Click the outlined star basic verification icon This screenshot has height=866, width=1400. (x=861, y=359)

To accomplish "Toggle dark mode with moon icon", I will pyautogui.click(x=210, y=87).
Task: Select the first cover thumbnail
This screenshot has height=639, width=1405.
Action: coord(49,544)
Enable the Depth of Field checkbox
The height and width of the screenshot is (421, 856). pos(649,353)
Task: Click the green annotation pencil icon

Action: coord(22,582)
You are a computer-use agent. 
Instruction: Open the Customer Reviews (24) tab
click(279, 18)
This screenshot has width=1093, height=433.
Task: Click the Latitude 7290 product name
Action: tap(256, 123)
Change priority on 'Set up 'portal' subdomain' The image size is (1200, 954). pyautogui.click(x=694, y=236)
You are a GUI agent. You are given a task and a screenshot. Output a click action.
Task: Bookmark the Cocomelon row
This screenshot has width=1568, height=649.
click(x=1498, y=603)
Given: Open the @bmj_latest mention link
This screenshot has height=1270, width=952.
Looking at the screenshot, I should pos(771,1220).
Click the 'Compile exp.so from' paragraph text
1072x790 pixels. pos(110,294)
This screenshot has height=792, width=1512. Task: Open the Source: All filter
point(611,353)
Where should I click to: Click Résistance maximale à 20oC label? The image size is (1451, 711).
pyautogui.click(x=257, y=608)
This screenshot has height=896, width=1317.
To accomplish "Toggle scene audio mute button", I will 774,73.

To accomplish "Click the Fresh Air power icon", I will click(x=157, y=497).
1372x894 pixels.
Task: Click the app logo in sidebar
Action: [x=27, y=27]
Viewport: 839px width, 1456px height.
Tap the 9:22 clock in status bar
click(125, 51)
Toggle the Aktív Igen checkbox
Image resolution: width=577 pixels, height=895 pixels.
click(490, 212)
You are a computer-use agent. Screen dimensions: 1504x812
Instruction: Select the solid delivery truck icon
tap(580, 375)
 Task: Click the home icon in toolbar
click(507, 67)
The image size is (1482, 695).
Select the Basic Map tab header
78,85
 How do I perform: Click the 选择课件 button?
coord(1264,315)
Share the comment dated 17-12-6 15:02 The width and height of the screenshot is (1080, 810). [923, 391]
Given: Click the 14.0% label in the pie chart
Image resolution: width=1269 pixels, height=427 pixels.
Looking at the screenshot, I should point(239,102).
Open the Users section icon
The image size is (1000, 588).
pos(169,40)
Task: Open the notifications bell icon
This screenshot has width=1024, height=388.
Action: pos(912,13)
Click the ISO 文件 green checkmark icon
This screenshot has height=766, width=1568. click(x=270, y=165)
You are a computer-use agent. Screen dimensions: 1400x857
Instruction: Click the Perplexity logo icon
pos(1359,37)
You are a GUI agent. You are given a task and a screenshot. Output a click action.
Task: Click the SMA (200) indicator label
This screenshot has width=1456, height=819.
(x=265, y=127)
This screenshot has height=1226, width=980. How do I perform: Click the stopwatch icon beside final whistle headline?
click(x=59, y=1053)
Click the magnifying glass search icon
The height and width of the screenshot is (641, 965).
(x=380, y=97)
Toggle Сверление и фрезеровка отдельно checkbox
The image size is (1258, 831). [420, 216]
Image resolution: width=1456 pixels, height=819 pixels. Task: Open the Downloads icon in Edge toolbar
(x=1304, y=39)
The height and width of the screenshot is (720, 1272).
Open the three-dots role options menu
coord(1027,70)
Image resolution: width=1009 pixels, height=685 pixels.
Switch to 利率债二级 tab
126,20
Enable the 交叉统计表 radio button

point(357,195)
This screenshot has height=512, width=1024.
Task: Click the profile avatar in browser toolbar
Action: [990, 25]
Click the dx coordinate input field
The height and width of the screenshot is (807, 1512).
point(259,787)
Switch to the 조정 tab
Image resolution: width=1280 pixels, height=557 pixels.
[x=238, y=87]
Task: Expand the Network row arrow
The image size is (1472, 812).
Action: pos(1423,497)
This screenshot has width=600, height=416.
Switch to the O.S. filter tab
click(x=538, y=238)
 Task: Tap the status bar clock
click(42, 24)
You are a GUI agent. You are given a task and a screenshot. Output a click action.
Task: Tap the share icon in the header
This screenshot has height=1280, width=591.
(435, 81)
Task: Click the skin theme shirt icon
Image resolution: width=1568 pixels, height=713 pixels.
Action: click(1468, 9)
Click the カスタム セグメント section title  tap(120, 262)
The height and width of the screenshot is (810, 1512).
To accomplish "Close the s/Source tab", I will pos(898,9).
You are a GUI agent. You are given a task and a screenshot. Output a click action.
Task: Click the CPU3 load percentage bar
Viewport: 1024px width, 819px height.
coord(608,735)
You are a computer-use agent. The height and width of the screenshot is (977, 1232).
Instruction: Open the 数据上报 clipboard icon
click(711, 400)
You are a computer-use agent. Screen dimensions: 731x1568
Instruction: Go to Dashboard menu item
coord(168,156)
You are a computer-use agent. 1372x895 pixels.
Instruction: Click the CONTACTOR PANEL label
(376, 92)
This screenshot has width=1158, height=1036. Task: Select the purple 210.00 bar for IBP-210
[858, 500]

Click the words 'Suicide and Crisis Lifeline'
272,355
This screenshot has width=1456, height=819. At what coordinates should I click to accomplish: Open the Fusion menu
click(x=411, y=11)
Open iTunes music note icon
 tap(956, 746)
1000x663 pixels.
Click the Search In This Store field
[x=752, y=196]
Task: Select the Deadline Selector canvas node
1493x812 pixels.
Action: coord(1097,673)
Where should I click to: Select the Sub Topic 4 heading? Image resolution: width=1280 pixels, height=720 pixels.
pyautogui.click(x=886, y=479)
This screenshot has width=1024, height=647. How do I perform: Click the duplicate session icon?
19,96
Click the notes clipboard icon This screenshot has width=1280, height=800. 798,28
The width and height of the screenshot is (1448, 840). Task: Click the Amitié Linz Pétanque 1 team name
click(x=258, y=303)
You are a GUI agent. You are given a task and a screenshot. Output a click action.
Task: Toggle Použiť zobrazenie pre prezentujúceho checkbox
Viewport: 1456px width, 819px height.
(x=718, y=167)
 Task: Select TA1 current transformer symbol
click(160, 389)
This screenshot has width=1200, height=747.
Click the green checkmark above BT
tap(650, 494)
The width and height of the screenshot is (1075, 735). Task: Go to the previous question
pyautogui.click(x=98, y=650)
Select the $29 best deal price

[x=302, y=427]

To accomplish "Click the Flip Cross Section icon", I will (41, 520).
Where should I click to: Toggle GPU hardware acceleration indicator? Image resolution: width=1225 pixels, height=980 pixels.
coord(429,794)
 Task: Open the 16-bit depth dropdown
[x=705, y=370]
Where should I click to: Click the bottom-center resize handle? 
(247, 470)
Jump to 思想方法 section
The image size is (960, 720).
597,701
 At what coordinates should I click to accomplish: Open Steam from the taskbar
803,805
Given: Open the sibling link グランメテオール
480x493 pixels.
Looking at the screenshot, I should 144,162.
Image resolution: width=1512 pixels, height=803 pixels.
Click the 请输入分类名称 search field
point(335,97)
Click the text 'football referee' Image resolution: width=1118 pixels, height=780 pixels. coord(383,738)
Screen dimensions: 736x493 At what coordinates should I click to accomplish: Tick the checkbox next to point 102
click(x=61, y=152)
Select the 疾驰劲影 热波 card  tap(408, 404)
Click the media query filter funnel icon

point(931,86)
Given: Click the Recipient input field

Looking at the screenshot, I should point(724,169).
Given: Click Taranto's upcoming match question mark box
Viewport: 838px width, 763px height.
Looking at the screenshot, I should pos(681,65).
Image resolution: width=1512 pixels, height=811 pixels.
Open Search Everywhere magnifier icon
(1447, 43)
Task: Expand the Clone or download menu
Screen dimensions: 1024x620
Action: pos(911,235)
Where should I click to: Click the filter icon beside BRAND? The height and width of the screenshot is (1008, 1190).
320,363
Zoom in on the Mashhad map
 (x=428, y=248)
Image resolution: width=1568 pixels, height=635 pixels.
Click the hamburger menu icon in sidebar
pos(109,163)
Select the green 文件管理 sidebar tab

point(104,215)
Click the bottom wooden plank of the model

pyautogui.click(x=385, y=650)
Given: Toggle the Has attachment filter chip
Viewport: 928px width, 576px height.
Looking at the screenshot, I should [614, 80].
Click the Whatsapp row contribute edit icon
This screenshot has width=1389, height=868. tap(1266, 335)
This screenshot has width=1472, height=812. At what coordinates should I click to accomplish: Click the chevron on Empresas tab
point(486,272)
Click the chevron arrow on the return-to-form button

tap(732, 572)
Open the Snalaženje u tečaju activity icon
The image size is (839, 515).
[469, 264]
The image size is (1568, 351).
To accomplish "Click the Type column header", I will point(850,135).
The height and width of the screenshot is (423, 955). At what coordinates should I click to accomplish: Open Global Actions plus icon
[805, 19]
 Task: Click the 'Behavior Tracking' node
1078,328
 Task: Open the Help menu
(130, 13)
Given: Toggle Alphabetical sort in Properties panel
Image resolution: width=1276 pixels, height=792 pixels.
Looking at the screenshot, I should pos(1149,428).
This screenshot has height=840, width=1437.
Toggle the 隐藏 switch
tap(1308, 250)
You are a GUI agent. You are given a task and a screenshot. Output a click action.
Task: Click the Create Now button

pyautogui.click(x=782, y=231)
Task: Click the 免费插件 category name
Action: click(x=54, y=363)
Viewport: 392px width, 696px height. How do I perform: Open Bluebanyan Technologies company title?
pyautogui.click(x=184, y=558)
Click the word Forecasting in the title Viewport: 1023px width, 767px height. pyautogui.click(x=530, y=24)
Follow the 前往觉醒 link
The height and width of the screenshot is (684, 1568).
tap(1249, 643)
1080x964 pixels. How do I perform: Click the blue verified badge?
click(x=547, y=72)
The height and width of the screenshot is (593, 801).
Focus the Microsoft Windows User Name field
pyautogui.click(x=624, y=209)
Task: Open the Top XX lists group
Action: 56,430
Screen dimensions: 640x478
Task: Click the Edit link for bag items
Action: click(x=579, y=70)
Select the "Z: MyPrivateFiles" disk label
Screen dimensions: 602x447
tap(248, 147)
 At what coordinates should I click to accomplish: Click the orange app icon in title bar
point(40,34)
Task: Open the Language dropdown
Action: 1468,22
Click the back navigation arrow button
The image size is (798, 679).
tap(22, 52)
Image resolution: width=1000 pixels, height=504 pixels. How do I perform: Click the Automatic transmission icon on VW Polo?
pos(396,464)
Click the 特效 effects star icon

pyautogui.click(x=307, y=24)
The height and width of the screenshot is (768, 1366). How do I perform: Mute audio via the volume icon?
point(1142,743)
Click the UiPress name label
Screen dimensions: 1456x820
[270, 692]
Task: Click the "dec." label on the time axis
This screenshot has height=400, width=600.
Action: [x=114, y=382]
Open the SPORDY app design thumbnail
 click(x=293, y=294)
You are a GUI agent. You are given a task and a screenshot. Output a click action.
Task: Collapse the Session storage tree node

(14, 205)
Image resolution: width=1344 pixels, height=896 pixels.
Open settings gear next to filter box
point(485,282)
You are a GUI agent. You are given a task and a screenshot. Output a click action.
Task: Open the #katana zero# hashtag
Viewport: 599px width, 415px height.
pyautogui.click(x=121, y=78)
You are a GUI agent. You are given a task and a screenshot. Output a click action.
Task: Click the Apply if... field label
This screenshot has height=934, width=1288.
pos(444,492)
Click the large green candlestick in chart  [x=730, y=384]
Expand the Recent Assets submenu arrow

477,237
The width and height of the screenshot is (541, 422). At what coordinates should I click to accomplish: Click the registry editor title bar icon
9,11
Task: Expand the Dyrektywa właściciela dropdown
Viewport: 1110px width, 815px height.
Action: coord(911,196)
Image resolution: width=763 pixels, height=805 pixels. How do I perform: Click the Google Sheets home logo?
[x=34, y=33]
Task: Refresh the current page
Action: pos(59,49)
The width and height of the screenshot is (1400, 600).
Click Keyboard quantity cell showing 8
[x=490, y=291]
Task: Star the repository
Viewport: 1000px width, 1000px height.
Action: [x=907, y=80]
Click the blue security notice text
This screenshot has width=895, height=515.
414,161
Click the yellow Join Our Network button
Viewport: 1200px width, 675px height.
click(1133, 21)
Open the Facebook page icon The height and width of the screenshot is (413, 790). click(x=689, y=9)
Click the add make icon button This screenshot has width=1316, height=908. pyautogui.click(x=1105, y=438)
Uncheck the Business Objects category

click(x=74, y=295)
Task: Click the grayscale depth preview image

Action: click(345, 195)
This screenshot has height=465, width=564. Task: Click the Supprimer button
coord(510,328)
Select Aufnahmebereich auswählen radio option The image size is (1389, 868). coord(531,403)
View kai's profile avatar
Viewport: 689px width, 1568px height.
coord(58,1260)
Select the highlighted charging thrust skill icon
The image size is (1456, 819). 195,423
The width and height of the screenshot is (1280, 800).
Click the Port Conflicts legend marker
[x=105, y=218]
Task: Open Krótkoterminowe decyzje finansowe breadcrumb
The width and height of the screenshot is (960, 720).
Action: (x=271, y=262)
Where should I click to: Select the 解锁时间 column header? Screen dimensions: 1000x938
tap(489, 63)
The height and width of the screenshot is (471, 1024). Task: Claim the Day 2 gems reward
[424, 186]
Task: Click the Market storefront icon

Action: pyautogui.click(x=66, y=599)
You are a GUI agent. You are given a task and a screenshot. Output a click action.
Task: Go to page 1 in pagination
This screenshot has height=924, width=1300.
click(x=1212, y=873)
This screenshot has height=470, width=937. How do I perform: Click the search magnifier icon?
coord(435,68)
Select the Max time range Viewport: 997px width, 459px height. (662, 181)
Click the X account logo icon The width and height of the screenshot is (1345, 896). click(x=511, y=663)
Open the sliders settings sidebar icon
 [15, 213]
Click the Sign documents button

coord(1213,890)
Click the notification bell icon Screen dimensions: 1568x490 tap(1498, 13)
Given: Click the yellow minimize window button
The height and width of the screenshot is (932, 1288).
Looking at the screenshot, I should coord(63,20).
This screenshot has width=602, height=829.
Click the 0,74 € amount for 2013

▶ **Aim of the task**
Pull out every line in the records above that contains the string "question". Matching is case-sensitive.

▶ **Solution to this task**
The width and height of the screenshot is (1075, 735). Task: Go to the previous question
Given: Click Taranto's upcoming match question mark box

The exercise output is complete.